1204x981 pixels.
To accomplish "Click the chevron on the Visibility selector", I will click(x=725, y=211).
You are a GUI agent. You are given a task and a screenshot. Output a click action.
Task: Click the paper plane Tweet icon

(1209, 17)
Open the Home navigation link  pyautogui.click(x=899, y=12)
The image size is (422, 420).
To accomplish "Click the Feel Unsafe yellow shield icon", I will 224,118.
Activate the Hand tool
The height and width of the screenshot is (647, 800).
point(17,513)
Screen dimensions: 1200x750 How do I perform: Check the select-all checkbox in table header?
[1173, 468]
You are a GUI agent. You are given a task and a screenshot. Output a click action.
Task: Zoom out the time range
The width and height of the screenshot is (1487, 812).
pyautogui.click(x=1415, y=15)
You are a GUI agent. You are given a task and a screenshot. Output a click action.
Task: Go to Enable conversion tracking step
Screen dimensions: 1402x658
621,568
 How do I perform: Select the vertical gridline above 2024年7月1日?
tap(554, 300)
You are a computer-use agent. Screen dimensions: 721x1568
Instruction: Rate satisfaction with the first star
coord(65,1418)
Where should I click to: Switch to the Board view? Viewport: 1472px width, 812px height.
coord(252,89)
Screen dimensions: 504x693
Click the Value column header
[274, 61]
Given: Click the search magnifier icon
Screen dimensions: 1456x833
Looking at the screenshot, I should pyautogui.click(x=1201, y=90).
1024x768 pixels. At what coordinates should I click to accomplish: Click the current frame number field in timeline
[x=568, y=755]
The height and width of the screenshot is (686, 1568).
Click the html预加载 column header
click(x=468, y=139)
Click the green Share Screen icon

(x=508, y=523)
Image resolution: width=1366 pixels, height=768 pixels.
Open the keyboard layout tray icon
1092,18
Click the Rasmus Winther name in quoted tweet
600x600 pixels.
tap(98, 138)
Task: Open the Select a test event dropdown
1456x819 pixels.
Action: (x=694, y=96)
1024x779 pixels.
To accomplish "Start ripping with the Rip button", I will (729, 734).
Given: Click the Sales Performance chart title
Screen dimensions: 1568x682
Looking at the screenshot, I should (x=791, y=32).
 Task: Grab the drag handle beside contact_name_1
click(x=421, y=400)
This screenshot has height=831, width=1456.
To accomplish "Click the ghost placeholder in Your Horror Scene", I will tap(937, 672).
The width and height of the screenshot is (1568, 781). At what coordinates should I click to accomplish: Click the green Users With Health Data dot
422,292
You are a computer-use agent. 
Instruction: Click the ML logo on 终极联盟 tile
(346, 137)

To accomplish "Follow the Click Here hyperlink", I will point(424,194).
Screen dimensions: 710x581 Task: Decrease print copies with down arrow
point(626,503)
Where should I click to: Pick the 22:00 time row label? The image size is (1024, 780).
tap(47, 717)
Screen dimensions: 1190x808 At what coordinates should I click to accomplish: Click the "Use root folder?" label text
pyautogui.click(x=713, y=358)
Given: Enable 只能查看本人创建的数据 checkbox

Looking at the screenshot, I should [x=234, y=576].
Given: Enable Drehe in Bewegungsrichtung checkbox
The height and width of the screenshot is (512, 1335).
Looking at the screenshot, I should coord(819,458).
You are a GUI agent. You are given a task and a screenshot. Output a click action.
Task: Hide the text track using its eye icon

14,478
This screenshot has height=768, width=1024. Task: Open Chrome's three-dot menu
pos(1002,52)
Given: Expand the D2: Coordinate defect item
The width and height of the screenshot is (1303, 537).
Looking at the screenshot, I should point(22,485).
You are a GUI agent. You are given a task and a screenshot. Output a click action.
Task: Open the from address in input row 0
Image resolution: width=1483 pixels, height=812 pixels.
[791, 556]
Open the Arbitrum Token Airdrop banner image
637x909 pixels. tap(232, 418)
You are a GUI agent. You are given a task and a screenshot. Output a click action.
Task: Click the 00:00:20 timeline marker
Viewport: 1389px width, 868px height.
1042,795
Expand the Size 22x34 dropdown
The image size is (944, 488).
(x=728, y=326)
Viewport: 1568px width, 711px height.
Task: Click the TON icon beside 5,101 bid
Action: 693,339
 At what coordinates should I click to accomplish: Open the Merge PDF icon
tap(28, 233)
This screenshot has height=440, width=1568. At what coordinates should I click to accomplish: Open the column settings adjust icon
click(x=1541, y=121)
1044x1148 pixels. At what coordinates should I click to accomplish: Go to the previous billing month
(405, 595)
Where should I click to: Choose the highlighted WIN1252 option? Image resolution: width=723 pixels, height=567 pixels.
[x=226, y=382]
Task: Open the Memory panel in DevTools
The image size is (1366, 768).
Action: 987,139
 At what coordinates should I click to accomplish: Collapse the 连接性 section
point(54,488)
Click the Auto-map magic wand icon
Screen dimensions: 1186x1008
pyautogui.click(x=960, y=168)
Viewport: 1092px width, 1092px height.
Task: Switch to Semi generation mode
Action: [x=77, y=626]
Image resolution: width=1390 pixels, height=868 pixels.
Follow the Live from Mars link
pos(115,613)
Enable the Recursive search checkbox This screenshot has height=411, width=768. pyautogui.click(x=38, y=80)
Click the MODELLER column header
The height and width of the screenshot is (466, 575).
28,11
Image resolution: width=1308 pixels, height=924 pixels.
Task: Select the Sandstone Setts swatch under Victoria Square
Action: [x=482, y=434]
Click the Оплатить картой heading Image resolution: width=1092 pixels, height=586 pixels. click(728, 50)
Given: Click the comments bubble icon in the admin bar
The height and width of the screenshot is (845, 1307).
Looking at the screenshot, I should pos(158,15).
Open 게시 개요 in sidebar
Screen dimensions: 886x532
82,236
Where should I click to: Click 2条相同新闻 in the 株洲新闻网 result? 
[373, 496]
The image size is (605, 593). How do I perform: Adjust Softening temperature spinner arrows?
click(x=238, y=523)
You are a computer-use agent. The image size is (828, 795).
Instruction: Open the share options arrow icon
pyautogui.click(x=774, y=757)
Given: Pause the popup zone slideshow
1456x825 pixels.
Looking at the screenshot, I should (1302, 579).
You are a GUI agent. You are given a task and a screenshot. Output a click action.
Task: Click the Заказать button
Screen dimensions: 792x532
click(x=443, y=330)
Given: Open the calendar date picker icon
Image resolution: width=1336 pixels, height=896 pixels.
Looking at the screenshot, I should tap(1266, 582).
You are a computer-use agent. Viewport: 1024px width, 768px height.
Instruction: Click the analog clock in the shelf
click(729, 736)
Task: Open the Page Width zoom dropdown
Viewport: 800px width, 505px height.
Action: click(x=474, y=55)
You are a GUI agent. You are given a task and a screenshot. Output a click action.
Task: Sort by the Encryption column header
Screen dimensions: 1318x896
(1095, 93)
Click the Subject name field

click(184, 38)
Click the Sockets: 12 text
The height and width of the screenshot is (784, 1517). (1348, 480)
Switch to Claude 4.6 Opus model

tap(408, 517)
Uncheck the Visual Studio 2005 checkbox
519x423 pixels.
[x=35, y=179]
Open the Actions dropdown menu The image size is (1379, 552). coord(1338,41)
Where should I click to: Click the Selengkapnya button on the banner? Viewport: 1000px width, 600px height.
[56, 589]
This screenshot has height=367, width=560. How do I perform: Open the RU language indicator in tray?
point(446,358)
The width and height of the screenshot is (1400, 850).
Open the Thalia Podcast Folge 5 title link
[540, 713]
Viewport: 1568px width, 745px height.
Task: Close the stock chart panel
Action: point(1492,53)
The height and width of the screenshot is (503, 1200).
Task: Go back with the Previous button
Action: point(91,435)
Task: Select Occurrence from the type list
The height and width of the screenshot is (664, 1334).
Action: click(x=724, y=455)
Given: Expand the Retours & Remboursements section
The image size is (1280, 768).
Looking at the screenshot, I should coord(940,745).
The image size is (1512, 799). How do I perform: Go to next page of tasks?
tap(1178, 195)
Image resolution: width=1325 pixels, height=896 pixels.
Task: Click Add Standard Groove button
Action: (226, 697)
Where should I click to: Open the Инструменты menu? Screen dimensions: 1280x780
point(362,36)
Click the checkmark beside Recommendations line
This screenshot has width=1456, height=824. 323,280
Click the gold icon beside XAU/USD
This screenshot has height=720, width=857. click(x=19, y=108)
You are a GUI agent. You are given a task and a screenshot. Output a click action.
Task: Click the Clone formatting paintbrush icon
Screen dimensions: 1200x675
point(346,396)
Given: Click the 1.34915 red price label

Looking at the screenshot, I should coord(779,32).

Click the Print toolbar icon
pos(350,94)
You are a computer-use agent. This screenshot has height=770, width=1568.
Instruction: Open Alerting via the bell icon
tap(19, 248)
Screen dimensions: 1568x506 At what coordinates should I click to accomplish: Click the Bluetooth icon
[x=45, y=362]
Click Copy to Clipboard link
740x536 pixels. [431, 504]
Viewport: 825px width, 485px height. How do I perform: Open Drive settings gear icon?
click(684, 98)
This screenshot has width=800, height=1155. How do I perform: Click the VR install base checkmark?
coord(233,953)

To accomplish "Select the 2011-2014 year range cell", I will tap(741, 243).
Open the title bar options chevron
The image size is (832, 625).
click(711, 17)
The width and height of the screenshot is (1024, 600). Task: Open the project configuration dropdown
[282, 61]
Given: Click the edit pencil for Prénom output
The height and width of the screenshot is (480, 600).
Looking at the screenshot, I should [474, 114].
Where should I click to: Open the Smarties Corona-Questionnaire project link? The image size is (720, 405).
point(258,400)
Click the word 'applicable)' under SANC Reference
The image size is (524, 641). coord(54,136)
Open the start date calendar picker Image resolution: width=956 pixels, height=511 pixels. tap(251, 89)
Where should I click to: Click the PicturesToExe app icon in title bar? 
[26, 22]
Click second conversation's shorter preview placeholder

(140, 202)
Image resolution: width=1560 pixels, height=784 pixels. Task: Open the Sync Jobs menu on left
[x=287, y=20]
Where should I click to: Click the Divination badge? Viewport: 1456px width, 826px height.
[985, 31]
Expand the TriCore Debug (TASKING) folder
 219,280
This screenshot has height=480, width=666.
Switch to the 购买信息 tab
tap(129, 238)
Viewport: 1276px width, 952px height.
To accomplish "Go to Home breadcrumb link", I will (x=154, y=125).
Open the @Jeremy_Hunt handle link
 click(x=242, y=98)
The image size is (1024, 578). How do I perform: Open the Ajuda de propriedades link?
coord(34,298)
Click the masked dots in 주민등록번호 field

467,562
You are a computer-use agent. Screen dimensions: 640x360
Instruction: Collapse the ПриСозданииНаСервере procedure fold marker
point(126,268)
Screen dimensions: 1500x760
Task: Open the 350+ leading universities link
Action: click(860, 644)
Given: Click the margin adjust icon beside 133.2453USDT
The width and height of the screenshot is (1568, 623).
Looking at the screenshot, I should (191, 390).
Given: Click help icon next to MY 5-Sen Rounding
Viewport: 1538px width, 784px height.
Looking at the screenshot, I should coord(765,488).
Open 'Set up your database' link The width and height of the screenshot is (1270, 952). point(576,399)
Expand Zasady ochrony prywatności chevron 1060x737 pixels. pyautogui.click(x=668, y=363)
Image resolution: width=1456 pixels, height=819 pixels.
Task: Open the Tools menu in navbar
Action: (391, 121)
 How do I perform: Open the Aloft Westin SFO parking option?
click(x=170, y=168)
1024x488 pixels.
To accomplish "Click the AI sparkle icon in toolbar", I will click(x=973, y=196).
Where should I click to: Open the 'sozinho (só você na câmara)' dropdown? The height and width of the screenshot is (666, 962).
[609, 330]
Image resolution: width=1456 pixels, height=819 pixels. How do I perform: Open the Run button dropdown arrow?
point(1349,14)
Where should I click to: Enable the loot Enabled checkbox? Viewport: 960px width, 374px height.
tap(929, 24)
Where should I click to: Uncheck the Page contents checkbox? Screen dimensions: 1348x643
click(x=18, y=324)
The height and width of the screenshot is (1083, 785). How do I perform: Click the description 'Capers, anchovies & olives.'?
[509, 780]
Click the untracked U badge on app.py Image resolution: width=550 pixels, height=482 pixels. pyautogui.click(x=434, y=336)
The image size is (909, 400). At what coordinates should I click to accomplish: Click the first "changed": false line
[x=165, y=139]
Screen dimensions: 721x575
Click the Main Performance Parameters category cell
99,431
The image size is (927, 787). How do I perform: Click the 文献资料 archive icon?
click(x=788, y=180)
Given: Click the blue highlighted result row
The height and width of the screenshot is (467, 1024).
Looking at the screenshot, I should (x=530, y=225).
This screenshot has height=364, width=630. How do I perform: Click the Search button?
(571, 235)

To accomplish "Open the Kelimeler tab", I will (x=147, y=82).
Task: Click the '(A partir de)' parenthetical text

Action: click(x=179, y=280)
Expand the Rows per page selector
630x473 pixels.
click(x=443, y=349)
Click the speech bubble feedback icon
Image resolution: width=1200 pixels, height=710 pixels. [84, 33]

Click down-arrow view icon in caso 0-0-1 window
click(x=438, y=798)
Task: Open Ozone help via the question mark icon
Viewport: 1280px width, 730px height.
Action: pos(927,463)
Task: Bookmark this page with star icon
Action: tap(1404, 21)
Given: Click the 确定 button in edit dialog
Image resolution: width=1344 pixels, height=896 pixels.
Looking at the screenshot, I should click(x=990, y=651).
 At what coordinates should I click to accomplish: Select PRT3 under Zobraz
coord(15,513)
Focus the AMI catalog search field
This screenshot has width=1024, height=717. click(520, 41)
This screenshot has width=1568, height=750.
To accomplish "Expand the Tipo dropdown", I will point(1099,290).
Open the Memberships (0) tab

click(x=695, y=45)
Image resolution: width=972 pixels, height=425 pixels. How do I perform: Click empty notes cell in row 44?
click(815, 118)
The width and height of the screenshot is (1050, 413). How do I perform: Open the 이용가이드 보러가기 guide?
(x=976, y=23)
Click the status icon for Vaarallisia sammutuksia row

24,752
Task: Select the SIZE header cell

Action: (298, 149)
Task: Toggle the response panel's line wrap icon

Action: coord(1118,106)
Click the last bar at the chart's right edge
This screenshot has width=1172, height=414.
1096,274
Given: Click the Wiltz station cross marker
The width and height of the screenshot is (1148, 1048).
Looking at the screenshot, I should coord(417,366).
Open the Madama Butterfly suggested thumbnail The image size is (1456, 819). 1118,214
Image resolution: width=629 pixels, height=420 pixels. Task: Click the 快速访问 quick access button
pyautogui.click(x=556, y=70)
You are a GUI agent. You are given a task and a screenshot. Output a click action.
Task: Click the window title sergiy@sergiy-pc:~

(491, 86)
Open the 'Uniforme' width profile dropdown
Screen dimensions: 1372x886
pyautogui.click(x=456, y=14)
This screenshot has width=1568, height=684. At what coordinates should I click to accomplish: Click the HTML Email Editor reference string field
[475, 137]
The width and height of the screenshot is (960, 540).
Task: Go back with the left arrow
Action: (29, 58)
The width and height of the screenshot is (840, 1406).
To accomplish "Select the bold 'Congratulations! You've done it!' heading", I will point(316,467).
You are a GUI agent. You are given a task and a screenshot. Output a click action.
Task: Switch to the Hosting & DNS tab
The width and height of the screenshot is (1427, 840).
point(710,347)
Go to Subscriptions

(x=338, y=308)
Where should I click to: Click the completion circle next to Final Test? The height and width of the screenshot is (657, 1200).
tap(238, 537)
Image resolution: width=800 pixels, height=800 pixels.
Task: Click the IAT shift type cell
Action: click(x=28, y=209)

- PROBLEM TO WORK ON -
Copy out the lines exactly, starting with the line that contains "Open 게시 개요 in sidebar" and going on through the line that contains "click(x=238, y=523)".

- RESPONSE FOR THIS EXERCISE -
Open 게시 개요 in sidebar
Screen dimensions: 886x532
82,236
Where should I click to: Click 2条相同新闻 in the 株洲新闻网 result? 
[373, 496]
The image size is (605, 593). How do I perform: Adjust Softening temperature spinner arrows?
click(x=238, y=523)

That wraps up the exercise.